New York City: Where Smoking Pot Can Cost You $100—and Your Kids
I missed this story a couple of weeks ago, but I don't think it's been mentioned here yet: The New York Times reports that New York City's Administration for Children's Services (ACS) investigates hundreds of parents for neglect every year because they are caught with marijuana or admit to smoking it. The story opens with the case of Penelope Harris, a Bronx woman whose 10-year-old son and 8-year-old niece were taken away after a police search of her apartment (based on suspicions of drug dealing) turned up 10 grams of marijuana, which she said belonged to her boyfriend. In New York, possessing less than 25 grams of pot (about nine-tenths of an ounce) is not even a misdemeanor (provided you do not display it "in public view"); it's a citable offense similar to a traffic violation, punishable by a $100 fine. But it was enough for ACS to put Harris' son in foster care for more than a week. Meanwhile, her niece, whom she was raising as a foster child, was taken away for more than a year. ACS closed the investigation with no finding of neglect.
Here is how the Times summarizes the legal basis for these investigations:
State law considers a child neglected if his or her well-being is threatened by a parent who "repeatedly misuses"a drug. But the law does not distinguish marijuana from heroin or other drugs. The law says that if parents have "substantial impairment of judgment," then there is a presumption of neglect, but it does not refer to quantities of drugs.
"Drug use itself is not child abuse or neglect," says ACS spokesman Michael Fagan, "but it can put children in danger of neglect or abuse." The same could be said of drinking, but ACS presumably does not investigate parents simply because they have alcohol in the house. ACS claims that in most cases involving pot-smoking parents, there is additional evidence of neglect or abuse. Defense attorneys say ACS often tacks on trumped-up neglect claims to bolster cases that are mainly about marijuana consumption, and they report "more than a dozen cases on their dockets involving parents who had never faced neglect allegations and whose children were placed in foster care because of marijuana allegations."

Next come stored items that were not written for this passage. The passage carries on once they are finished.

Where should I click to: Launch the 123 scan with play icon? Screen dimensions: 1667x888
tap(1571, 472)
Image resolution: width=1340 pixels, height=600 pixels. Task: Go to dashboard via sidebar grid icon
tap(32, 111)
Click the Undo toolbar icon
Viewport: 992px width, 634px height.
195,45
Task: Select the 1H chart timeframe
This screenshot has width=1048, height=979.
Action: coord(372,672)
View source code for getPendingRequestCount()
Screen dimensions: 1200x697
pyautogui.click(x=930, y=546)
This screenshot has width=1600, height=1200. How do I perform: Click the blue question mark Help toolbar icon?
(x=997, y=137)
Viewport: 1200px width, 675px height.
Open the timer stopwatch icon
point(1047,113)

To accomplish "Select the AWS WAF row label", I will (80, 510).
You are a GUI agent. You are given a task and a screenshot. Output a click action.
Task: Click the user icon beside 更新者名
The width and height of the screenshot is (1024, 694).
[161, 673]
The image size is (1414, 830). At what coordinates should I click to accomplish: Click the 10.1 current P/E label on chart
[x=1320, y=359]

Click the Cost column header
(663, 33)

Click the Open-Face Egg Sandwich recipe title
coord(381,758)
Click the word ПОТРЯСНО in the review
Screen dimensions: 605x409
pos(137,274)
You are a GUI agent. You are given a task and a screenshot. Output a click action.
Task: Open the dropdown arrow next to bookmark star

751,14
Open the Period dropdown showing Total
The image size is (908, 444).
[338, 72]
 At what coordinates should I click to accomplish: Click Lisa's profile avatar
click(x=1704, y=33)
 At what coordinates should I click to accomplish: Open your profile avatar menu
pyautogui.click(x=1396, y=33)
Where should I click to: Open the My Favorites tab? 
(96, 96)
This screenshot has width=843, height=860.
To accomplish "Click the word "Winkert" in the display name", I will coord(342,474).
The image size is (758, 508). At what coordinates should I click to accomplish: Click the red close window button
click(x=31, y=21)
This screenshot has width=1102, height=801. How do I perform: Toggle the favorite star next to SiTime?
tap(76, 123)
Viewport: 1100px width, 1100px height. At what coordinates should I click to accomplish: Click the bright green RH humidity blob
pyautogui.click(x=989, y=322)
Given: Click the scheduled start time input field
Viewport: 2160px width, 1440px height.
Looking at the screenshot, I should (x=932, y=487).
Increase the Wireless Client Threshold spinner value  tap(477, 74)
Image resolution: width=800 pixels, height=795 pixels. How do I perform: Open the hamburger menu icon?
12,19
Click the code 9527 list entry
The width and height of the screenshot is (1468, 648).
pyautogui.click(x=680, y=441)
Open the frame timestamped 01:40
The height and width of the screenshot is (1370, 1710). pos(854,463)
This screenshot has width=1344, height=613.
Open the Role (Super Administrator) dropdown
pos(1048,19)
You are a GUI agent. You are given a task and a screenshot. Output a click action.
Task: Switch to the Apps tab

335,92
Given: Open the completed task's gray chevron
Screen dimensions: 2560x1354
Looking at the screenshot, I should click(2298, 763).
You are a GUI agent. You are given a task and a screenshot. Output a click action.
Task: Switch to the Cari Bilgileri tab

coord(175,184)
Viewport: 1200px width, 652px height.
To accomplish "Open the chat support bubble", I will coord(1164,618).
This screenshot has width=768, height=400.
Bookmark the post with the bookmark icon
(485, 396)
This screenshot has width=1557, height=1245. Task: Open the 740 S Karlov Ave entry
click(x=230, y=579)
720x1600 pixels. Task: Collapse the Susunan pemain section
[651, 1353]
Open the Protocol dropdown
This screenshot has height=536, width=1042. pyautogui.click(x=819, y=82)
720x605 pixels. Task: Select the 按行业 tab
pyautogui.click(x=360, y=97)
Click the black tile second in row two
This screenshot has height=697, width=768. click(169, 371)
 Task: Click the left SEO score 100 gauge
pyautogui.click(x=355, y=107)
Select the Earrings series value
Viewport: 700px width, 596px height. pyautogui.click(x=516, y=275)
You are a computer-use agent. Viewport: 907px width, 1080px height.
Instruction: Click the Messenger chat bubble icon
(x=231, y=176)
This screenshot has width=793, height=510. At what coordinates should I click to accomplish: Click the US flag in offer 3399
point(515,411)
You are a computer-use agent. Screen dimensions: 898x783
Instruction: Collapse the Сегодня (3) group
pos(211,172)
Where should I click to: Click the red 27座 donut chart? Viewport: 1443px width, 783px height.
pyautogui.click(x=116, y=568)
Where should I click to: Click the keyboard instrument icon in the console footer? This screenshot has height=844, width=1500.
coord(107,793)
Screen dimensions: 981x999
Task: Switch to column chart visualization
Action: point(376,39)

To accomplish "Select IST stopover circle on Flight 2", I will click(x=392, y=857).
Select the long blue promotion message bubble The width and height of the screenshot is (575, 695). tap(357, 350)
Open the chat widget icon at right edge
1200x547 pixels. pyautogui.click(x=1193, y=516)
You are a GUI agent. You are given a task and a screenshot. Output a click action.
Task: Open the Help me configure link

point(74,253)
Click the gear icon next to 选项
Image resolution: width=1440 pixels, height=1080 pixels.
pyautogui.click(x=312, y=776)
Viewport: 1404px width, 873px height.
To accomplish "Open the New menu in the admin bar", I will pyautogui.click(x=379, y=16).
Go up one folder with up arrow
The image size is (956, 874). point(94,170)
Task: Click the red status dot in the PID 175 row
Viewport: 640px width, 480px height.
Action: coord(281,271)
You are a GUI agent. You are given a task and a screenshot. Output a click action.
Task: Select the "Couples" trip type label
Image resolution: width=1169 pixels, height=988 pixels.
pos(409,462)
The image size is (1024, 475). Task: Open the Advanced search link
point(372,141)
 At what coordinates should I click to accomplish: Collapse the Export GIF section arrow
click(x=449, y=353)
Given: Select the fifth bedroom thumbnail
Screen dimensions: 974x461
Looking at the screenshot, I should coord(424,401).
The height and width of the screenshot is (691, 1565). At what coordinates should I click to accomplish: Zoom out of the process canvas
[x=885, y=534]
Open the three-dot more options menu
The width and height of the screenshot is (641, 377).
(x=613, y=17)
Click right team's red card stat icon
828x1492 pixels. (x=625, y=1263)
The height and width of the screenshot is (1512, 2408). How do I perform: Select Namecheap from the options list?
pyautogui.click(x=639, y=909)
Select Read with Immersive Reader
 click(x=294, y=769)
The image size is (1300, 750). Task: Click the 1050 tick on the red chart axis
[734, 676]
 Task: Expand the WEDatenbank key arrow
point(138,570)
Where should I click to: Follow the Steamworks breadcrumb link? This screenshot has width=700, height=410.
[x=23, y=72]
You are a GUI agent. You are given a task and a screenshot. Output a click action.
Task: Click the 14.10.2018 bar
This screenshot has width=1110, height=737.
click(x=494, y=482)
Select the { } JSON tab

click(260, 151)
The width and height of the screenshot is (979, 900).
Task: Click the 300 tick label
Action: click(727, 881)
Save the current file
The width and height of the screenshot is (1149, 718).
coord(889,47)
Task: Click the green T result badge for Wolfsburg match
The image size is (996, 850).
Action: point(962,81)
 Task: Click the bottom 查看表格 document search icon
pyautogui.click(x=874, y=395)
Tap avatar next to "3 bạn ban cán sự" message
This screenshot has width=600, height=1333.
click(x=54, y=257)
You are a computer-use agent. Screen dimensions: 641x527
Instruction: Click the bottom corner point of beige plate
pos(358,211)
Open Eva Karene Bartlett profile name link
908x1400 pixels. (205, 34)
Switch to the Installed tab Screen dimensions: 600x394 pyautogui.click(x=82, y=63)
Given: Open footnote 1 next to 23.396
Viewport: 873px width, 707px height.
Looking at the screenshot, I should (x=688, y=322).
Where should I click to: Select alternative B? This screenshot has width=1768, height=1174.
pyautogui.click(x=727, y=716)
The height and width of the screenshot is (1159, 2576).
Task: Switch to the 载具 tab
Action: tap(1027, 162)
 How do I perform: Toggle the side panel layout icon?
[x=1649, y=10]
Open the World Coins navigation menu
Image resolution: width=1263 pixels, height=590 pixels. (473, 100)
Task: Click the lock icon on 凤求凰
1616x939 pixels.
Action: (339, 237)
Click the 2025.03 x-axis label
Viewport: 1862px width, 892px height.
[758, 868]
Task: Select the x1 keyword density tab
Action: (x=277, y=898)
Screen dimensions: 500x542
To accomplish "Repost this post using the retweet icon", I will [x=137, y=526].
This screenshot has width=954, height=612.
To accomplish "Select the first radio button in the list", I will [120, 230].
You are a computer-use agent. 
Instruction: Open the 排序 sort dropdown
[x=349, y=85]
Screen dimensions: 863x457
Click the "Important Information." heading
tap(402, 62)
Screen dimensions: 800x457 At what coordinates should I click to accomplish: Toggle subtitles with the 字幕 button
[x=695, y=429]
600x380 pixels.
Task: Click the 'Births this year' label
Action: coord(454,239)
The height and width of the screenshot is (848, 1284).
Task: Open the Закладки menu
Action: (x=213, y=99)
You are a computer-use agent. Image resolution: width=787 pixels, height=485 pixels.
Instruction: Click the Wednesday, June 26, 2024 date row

Survey data indicate that 12 percent of New Yorkers smoke pot at least once a year. That's 730,000 people, a substantial fraction of whom are parents. (About 27 percent of New York City households include minors.) Yet ACS is not exactly casting a dragnet for hundreds of thousands of possibly/presumptively unfit parents. "Over all," the Times reports, "the rate of marijuana use among whites is twice as high as among blacks and Hispanics in the city…but defense lawyers said these cases were rarely if ever filed against white parents." Even for parents who retain custody of their children, the investigation is stressful and humiliating, and a finding of neglect means they may not take jobs that involve working around children.
ACLU attorney Sara Rose reports that Lawrence County, Pennsylvania—notorious for snatching babies from their mothers based on positive opiate test results that seem to have been triggered by poppy seeds—has a policy similar to New York's regarding parents who consume marijuana. As Time health writer (and Reason contributor) Maia Szalavitz notes, the trauma of separating children from their parents is bound to cause far more damage than allowing them to be raised by people who smoke pot from time to time. This sort of mindless intervention makes a mockery of the "best interest of the child" standard that is supposed to govern the work of agencies like ACS.